Partitioning questions

I have a couple of tables that are pretty big, 2+ billion rows. Now, querying by time is fast and there is no problem. But sometimes I want to use these tables to make queries where I need to, for example select all the rows that match an ID, regardless of time. Making indexes on these columns doesn’t make it much faster. Is this where partitioning comes in ? Since I can’t find much documentation on partitioning :

  • Will partitioning the table by default ( time ) and also by the said ID work better ?
  • When you partition a table by more columns, what are the space consumption implications ?
  • Can you further partition a table once it’s been populated ?

Thanks !

Hey @MasterKraft, very good question!

  1. Yes, you can have an extra dimension to partition your data and it will make sense if you have a large cardinality and needs to better group the data.
  2. It will generate more chunks, which will generate more metadata around it. From previous interactions I see folks reporting under 10k chunks generally should not affect performance heavily. but I even did a few tests with 5M chunks so, it depends on your business, it will just be another fold of your data.
  3. I think yes, but only new data will start using the new partition dimension. Tbh never tried, maybe it will not be allowed for consistency.
1 Like
  • Creating index on ID and making select only on ID column should be much faster then without index. Be careful with such queries, because they must touch every chunk table that can take some time.
  • Did you perform PostgreSQL ANALYZE command on table after index creation?
  • What does EXPLAIN show?
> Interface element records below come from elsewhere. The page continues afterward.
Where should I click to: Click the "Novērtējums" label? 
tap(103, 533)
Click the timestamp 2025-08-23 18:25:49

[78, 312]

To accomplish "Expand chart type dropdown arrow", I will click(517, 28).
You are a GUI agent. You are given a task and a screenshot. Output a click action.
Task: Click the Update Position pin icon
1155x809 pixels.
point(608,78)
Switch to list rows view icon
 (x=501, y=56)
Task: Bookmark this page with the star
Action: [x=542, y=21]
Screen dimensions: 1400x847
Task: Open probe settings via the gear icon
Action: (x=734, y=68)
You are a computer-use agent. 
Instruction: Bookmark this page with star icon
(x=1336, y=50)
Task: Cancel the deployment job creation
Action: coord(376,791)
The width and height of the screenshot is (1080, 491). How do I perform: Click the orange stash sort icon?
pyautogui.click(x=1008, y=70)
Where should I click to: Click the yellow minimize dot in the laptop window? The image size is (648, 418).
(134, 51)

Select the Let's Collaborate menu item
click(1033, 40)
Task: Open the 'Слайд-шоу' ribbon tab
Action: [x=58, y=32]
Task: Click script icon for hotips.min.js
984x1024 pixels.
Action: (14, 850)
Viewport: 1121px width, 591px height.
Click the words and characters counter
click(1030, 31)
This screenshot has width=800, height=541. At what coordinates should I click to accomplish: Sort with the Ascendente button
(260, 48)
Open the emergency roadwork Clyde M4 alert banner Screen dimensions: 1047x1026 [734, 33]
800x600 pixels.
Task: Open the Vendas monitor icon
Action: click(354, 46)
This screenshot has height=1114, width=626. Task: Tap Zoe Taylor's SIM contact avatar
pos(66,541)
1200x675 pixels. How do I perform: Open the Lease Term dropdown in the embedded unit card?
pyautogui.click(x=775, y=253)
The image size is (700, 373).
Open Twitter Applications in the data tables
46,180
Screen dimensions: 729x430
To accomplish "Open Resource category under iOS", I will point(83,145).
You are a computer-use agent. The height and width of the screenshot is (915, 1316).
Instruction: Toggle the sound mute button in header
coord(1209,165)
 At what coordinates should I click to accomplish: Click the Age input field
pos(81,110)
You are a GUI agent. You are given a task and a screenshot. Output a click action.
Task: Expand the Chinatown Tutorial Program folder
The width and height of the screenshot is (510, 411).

Is query using index or not?

and

It depends on partitioning type. For hash space partitioning new space dimension can be added and new chunks will be created with additional partitioning. Old data will stay untouched. But… I don’t really see much of the point of using “hash” partitioning, it was developed for multi-node partitioning (TimescaleDB installed on several computers like cluster) that is discontinued feature in TimescaleDB v2.14.0. Maybe hash partitioning is useful if you can make sure every chunk hits its own physical disk with tablespace management. I haven’t tested this.

Adding “range” space partitioning (new in TimescaleDB v2.13.0) can’t be performed performed after hypertable is filled with the data. I tested this and it does not work. New “range” space partition must be added after creating hypertable and before inserting any data in it. This is actually also explained in adding new space dimension documentation, see red warning at top of web page.

But… I don’t really see much of the point of using “hash” partitioning, it was developed for multi-node partitioning (TimescaleDB installed on several computers like cluster) that is discontinued feature in TimescaleDB v2.14.0

one idea that could be useful for hash dimensions is if you have like a company_id or something that segments your business queries most of the time. You can have dedicated chunks for then but still have all aggregated data in the same table. So, instead of using different schemas or dbs, you use the extra dimension. It would allow to delete all data from a company only by touching “their chunks”.